Mammalian protein found in Homo sapiens

Myosin-9 also known as myosin, heavy chain 9, non-muscle or non-muscle myosin heavy chain IIa (NMMHC-IIA) is a protein which in humans is encoded by the MYH9 gene.

Non-muscle myosin IIA (NM IIA) is expressed in most cells and tissues where it participates in a variety of processes requiring contractile force, such as cytokinesis, cell migration, polarization and adhesion, maintenance of cell shape, and signal transduction. Myosin IIs are motor proteins that are part of a superfamily composed of more than 30 classes. Class II myosins include muscle and non-muscle myosins that are organized as hexameric molecules consisting of two heavy chains (230 kDa), two regulatory light chains (20 KDa) controlling the myosin activity, and two essential light chains (17 kDa), which stabilize the heavy chain structure.

== Gene ==
MYH9 is a large gene spanning more than 106 kilo base pairs on chromosome 22q12.3. It is composed of 41 exons with the first ATG of the open reading frame localized in exon 2 and the stop codon in exon 41. It encodes non-muscle myosin heavy chain IIA (NMHC IIA), a protein of 1,960 amino acids.
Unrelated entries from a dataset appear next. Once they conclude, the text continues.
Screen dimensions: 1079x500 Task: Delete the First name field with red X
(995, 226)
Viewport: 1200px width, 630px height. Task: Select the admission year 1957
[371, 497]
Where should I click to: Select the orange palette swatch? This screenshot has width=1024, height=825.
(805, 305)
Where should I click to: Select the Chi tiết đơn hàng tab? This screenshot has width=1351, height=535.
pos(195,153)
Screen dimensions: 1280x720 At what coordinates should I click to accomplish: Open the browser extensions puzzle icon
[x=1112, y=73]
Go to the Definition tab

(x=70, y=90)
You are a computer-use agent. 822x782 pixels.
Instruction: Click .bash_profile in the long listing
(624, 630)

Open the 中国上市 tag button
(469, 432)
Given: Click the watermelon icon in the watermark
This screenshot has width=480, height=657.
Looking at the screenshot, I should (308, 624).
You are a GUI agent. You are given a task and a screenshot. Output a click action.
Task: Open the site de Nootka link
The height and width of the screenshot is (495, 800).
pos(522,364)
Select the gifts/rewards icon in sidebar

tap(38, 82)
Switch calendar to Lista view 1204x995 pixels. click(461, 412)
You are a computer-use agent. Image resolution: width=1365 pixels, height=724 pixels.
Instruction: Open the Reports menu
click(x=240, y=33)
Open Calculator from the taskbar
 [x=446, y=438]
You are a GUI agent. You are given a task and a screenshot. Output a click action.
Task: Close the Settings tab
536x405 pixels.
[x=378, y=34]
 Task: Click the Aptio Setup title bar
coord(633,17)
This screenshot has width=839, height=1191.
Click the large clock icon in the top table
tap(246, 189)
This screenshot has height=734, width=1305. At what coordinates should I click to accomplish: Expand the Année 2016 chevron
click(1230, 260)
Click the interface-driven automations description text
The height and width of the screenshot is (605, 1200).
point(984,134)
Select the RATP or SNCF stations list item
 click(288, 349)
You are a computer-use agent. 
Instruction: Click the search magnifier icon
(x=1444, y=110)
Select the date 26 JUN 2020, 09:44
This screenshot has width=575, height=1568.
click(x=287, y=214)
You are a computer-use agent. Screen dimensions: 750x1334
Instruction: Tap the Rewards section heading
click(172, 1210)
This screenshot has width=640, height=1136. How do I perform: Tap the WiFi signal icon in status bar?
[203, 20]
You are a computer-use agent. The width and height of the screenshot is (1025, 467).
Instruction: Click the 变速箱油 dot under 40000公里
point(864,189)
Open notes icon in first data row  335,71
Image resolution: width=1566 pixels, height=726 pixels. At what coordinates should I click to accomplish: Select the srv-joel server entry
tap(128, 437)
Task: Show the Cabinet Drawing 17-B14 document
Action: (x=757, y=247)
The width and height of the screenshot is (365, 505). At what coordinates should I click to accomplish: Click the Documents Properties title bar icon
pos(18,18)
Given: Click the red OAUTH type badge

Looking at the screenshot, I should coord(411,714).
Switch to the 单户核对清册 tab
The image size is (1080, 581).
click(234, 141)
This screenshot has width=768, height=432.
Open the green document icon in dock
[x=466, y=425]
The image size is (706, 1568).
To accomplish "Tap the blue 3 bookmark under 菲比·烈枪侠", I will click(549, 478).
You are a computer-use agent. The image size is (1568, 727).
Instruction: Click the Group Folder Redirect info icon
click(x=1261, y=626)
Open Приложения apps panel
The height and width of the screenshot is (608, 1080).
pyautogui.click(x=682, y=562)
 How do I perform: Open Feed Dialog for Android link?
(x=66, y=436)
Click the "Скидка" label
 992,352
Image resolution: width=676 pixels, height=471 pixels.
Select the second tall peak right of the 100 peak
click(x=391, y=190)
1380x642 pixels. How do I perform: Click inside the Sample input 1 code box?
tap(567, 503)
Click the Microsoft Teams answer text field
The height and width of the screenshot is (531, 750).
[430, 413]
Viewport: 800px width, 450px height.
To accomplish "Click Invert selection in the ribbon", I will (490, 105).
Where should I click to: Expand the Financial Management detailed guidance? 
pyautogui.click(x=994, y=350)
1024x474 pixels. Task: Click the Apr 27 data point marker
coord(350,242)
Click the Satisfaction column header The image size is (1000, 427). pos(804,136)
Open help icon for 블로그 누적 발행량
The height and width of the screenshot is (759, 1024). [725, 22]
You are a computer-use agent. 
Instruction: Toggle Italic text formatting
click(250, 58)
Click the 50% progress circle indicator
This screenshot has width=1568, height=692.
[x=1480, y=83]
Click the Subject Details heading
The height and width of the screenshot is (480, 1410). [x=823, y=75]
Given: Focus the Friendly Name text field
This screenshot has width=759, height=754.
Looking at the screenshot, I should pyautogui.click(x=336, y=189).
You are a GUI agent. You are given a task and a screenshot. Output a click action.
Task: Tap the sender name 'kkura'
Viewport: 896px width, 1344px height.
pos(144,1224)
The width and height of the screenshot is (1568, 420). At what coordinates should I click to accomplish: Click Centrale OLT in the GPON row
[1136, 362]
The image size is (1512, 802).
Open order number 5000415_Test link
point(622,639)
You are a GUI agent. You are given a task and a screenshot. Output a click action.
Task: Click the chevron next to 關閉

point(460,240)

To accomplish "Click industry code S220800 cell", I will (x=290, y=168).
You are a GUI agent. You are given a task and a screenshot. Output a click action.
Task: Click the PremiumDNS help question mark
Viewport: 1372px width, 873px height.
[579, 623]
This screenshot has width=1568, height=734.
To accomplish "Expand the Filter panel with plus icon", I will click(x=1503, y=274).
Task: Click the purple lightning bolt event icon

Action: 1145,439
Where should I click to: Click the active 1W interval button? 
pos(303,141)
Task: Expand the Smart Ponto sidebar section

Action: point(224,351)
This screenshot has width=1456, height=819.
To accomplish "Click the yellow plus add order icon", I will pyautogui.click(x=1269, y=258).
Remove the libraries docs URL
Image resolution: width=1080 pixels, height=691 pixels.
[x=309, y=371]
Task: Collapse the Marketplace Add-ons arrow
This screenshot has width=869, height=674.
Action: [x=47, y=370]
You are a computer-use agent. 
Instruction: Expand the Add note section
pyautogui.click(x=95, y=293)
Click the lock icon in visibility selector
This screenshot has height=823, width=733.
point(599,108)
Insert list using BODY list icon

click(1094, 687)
Consistent with its wide expression in cells and tissues, the promoter region of MYH9 is typical of housekeeping genes having no TATA box but high GC content, with multiple GC boxes. MYH9 is a well-conserved gene through evolution. The mouse ortholog (Myh9) is localized in a syntenic region on chromosome 15 and has the same genomic organization as that of the human gene. It encodes a protein of the same length, with 97.1% amino acid identity with the human MYH9 protein.

== Tissue distribution ==
There are significant differences in the relative abundance of the three NM II paralogs in various cells and tissues. However, NM IIA appears to be the predominant paralog in both tissues and cells in humans and mice. Mass spectroscopy analysis of the relative abundance of NMHC IIs in mouse tissues and human cell lines shows that NM IIA is predominant, although tissues like the heart vary from cell to cell; myocardial cells contain only NM IIB but NM IIA is more abundant in the non-myocyte cells. NM IIB is predominant in most parts of the brain and spinal cord but NM IIA is relatively more abundant in most other organs and cells lines. Both NM IIA and IIB are expressed early in development with NM IIC expression starting at E 11.5 in mice. Not only do most cells contain more than one paralog but there is evidence that the paralogs can co-assemble intracellularly into heterotypic filaments in a variety of settings in cultured cells.

== Structure ==
Like all class II myosins, the two NMHC IIAs dimerize producing an asymmetric molecular structure recognizable by two heads and a tail domain: the N-terminal half of each heavy chain generates the head domain, which consists of the globular motor domain and the neck domain, and the C-terminal halves of the two heavy chains together form the tail domain. The motor domain, which is organized into four subdomains (SH3-like motif, the upper and the lower 50kDa subdomains, and the converter region) connected by flexible linkers, interacts with filamentous actin to generate force through magnesium-dependent hydrolysis of ATP. The neck acts as a lever arm that amplifies the movement produced by conformational changes of the motor domain, and is the binding site for the light chains through two IQ motifs. The tail domain is fundamental for both dimerization of the heavy chains and formation of NM IIA functional filaments. Two heavy chains dimerize through the tail domain forming a long alpha-helical coiled-coil rod composed of typical heptad repeats. Dimers self-associate though the coiled-coil rods to form myosin filaments. The tail domain ends at the C-terminus with a 34-residue non-helical tailpiece.

== Function ==
NM IIA plays a major role in early vertebrate development. Ablation of NM IIA in mice results in lethality by embryonic day (E) 6.5 due to abnormalities in the visceral endoderm which is disorganized due to a loss of E-cadherin mediated cell-cell adhesions. Lacking a normal polarized columnar layer of endoderm, the abnormal visceral endoderm of NM IIA knockout embryos fails to support the critical step of gastrulation. However, the development of a normal functioning visceral endoderm does not specifically depend on NM IIA since its function can be restored by genetically replacing the NMHC IIA with cDNA encoding NMHC II B (or NMHC IIC) that is under control of the NMHC IIA promoter. These "replacement" mice have a normal visceral endoderm and continue to proceed through gastrulation and undergo organogenesis. However, they die when they fail to develop a normal placenta. Absence of NM IIA results in a compact and underdeveloped labyrinthine layer in the placenta which lacks fetal blood vessel invasion. Moreover, mutant p.R702C NM IIA mice show similar defects in placental formation and mice specifically ablated for NM IIA in the mouse trophoblast-lineage cells demonstrate placental defects similar to mice in which NMHC IIA is genetically replaced by NMHC IIB.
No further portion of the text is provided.